═════ EXCERPTED DATA ═════

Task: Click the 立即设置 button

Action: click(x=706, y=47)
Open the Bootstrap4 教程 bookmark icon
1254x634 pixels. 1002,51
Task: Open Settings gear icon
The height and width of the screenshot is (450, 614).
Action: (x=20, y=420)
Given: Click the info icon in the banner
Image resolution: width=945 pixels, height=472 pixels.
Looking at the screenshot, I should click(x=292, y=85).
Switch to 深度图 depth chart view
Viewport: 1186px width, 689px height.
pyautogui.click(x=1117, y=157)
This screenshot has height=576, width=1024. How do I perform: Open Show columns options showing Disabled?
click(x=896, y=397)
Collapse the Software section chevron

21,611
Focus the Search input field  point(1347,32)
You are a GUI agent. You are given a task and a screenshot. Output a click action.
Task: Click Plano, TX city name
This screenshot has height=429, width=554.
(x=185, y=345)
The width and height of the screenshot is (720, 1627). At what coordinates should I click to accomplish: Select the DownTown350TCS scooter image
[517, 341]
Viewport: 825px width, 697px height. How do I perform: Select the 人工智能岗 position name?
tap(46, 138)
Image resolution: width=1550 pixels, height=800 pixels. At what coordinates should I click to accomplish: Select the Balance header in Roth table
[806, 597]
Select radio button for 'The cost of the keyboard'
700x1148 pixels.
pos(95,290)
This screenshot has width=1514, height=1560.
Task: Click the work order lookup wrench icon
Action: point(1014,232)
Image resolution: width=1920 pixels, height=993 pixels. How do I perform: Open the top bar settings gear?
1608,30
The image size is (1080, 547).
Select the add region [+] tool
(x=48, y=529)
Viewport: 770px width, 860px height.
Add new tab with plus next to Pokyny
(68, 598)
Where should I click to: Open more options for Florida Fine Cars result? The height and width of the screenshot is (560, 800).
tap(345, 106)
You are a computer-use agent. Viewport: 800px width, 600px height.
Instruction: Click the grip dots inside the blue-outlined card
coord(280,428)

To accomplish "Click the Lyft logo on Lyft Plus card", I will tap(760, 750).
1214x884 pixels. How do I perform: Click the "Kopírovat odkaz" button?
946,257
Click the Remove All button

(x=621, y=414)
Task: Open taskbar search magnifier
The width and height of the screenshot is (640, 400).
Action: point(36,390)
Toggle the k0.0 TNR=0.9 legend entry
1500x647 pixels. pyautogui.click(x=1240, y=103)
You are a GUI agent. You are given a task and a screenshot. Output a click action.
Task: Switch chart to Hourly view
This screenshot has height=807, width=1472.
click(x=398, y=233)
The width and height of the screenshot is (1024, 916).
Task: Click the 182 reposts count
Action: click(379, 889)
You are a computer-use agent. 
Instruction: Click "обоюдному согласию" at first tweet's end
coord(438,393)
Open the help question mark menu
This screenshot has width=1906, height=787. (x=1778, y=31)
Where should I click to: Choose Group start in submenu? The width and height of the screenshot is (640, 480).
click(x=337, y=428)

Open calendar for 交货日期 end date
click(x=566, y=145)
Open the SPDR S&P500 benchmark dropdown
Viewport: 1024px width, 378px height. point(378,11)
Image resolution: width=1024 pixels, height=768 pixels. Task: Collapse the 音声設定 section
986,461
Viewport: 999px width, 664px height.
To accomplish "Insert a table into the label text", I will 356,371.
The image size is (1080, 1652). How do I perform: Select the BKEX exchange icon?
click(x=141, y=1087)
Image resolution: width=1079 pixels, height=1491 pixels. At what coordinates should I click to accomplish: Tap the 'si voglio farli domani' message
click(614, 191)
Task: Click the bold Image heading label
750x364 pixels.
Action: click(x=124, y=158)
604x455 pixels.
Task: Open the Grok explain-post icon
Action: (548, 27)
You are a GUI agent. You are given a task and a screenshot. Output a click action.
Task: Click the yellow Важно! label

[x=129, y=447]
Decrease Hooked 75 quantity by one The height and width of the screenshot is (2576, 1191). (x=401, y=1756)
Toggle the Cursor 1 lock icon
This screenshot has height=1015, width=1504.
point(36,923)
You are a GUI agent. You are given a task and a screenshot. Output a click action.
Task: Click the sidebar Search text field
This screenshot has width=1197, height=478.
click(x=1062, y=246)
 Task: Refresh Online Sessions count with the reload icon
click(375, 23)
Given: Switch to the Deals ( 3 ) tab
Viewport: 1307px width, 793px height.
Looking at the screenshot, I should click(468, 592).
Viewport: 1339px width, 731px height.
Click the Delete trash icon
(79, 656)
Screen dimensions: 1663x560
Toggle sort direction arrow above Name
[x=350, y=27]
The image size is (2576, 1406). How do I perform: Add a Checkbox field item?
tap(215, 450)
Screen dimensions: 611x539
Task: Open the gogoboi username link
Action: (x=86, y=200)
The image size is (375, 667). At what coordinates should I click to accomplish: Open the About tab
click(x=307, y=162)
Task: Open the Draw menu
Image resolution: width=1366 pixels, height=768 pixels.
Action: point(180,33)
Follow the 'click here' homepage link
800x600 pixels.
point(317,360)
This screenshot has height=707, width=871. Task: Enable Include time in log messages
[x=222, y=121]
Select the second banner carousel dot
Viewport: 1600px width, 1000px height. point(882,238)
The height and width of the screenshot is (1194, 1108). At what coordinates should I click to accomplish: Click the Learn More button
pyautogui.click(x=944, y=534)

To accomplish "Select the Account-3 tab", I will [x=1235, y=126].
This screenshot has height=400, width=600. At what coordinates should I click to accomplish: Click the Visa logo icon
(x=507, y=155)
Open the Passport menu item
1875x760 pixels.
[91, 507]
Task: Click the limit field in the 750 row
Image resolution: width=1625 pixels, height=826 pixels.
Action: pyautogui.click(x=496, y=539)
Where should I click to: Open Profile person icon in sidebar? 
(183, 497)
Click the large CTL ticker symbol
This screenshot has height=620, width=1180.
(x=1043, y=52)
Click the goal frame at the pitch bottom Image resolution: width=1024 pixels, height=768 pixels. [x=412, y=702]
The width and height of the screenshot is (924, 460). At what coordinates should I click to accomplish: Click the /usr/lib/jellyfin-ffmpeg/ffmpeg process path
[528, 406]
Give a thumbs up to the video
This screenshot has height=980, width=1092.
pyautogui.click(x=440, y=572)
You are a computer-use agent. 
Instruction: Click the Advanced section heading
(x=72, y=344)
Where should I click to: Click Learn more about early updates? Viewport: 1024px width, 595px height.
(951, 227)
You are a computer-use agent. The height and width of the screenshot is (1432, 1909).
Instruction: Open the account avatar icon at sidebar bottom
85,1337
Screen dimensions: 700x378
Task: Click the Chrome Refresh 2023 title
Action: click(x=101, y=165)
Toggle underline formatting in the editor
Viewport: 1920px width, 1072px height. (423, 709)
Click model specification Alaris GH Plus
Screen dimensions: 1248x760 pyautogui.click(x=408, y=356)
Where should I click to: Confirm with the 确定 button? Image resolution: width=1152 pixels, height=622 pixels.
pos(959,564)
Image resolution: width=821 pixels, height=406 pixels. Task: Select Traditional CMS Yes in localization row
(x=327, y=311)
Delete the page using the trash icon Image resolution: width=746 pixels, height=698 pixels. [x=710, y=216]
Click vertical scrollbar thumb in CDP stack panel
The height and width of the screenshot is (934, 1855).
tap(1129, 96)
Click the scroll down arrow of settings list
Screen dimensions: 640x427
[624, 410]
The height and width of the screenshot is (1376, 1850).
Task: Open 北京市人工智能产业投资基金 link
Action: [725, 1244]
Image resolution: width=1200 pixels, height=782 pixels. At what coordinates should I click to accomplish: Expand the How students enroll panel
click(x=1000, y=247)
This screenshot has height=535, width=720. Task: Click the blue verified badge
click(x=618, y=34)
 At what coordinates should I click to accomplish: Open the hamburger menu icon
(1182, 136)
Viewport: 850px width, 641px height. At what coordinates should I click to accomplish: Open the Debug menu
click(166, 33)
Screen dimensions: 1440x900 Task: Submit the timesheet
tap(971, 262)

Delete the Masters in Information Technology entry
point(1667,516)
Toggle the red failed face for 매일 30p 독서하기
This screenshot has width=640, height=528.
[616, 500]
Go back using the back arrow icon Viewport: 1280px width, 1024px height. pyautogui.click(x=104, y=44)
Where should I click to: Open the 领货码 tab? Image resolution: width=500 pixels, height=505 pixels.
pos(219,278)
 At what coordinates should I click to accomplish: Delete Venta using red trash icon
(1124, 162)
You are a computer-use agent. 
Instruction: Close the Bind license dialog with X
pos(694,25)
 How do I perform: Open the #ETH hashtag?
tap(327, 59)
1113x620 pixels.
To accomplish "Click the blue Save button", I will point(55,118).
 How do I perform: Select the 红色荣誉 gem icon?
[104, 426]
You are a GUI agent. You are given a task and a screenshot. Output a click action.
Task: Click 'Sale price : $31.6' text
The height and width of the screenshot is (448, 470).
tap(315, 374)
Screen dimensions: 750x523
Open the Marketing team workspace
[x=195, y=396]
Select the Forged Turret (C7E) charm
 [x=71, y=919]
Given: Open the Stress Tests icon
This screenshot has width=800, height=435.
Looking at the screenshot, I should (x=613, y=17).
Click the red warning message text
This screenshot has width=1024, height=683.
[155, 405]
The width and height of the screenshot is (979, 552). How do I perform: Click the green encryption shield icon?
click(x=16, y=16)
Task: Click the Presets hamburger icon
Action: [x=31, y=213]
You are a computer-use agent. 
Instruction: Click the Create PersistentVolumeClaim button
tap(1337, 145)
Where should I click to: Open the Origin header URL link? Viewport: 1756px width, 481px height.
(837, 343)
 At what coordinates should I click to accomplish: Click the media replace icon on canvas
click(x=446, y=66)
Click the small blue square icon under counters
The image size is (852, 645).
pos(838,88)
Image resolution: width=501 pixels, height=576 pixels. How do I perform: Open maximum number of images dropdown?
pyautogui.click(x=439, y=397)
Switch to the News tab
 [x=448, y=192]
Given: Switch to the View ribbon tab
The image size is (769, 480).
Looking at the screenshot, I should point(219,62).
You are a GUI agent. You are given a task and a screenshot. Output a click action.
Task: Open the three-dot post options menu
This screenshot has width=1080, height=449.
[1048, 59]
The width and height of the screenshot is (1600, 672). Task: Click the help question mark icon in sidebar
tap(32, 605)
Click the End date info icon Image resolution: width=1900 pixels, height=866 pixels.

═════

EXERCISE BRIEF: In the entries above, find the line holding "Viewport: 1186px width, 689px height." and the line holding "Task: Click Plano, TX city name"; print both of them and every line between, exactly, and nothing else.

OUTPUT FOR THIS TASK:
Viewport: 1186px width, 689px height.
pyautogui.click(x=1117, y=157)
This screenshot has height=576, width=1024. How do I perform: Open Show columns options showing Disabled?
click(x=896, y=397)
Collapse the Software section chevron

21,611
Focus the Search input field  point(1347,32)
You are a GUI agent. You are given a task and a screenshot. Output a click action.
Task: Click Plano, TX city name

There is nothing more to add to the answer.